Return only those lines of the listing that hold the word "price".

[[ Records provided open ]]

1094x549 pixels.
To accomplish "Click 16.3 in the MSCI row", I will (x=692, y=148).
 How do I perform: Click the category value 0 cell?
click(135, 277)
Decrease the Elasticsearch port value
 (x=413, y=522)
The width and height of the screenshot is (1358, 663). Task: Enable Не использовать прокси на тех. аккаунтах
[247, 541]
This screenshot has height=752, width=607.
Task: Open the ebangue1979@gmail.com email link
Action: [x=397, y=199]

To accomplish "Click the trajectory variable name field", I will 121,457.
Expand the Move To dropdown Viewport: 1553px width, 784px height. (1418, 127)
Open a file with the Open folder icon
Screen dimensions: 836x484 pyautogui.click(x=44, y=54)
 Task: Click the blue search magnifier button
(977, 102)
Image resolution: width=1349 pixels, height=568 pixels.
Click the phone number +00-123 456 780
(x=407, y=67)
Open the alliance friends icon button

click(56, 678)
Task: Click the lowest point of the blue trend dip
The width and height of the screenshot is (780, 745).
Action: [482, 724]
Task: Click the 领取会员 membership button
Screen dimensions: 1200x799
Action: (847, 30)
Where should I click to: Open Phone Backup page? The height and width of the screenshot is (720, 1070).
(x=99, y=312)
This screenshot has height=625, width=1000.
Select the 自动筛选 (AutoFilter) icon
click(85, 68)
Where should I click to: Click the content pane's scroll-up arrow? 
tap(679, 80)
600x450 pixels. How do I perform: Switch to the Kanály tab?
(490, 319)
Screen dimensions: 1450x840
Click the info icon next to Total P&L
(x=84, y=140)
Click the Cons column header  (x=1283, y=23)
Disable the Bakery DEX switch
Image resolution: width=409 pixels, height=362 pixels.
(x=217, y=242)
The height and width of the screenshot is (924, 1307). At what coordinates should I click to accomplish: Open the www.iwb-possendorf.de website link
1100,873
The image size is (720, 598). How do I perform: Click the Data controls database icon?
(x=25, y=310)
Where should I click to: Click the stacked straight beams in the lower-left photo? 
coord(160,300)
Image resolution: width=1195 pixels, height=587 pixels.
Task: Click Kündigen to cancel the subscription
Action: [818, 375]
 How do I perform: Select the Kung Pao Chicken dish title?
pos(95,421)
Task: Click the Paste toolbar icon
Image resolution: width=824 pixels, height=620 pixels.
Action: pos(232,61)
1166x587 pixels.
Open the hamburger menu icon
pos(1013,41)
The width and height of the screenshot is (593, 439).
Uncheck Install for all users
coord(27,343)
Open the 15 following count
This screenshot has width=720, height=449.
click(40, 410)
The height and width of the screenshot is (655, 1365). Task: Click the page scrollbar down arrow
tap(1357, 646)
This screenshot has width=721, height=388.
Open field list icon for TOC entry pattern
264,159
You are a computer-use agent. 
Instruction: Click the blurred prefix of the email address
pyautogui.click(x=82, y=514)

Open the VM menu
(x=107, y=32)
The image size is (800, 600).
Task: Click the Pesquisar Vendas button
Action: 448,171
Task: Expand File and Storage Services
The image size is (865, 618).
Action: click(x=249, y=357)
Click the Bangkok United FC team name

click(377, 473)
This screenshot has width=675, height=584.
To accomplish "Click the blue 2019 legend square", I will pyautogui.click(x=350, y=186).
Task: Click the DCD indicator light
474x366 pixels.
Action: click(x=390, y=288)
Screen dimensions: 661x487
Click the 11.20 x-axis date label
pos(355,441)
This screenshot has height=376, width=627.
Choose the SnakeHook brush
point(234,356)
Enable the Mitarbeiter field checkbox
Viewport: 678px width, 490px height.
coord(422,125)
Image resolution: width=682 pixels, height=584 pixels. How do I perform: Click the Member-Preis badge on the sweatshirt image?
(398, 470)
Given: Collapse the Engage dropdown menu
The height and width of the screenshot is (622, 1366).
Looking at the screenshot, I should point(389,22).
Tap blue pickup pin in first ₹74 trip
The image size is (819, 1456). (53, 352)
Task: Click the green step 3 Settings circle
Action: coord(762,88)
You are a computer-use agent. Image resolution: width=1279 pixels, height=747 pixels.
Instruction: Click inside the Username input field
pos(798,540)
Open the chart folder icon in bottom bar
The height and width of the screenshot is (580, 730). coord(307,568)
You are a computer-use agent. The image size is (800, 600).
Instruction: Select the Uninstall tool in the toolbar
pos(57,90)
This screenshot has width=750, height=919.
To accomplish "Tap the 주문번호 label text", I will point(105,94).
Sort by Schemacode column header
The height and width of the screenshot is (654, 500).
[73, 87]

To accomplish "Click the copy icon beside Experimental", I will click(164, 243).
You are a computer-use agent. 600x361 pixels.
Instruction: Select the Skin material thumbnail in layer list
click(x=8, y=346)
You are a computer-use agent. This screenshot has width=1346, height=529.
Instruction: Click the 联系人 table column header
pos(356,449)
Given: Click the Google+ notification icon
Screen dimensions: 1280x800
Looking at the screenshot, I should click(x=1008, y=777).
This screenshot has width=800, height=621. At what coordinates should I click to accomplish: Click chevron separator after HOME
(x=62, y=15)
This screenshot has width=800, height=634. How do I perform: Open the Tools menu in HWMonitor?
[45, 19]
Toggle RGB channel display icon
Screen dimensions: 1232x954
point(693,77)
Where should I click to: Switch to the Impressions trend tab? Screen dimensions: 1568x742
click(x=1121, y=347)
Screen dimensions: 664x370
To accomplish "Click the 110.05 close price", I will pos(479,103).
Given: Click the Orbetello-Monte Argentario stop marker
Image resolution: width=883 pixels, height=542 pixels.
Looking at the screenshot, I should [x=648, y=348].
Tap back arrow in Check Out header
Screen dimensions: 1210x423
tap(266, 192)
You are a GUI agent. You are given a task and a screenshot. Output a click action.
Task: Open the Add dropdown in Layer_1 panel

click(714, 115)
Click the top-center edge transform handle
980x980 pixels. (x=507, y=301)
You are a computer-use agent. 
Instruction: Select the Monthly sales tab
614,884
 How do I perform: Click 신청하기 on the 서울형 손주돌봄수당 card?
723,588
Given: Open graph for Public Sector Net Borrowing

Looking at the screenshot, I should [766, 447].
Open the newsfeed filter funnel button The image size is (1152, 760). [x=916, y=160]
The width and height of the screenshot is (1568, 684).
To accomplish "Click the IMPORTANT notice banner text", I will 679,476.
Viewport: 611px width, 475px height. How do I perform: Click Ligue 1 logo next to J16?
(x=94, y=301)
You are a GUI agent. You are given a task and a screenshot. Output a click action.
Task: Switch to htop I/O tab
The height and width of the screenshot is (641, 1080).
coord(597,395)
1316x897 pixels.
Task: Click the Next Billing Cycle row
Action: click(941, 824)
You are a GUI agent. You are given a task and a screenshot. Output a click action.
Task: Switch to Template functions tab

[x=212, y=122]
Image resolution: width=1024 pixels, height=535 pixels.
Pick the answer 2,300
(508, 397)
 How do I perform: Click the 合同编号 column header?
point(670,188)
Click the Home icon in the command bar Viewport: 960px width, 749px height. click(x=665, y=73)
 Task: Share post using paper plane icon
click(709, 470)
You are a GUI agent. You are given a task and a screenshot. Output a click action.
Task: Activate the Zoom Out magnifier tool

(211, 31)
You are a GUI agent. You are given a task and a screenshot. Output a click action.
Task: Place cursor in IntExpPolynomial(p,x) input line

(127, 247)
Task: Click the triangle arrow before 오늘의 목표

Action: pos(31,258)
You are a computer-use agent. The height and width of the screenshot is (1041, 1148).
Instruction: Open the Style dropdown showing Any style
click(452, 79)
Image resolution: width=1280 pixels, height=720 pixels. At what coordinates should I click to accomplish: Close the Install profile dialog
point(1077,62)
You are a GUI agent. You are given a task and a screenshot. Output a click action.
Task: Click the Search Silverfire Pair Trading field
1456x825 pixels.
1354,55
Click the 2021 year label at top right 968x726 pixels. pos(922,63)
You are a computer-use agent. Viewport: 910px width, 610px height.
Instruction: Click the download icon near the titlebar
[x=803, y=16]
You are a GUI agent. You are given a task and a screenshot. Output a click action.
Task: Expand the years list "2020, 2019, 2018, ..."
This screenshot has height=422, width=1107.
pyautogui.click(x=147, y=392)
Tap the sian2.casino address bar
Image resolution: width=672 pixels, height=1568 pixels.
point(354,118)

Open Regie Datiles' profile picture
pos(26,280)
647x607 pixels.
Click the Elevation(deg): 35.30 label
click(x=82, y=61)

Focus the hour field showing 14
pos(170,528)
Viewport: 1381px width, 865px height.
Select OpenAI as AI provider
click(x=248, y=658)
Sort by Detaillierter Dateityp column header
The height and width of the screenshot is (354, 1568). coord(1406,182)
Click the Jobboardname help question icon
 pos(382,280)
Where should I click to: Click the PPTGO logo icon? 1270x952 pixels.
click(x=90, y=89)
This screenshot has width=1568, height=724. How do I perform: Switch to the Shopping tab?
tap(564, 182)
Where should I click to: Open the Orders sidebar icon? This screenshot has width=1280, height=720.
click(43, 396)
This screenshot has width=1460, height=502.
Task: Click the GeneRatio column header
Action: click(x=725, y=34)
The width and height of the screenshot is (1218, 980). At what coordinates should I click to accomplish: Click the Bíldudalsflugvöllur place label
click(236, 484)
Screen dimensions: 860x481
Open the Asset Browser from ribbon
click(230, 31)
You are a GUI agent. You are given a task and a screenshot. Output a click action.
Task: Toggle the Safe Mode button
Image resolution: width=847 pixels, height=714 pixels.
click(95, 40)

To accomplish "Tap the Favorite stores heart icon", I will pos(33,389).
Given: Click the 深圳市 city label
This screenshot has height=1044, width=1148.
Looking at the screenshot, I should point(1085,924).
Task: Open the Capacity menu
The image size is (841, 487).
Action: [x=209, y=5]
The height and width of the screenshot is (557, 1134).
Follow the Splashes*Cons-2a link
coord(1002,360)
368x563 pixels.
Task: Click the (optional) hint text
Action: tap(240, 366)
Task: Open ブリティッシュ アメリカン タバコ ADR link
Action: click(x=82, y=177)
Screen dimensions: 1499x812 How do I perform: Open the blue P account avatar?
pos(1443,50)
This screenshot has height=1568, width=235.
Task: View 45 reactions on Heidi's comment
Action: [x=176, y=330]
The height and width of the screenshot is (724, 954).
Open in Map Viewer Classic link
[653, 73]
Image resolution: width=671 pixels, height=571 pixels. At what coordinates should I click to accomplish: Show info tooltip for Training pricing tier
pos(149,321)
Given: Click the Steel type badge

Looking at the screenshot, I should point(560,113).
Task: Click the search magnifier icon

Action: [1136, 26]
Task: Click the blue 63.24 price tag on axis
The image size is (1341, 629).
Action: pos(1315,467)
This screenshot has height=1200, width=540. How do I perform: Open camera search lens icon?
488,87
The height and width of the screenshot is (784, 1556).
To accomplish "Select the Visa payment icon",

[[ Records provided closed ]]

• [Answer to this exercise]
To accomplish "Click the 110.05 close price", I will pos(479,103).
Task: Click the blue 63.24 price tag on axis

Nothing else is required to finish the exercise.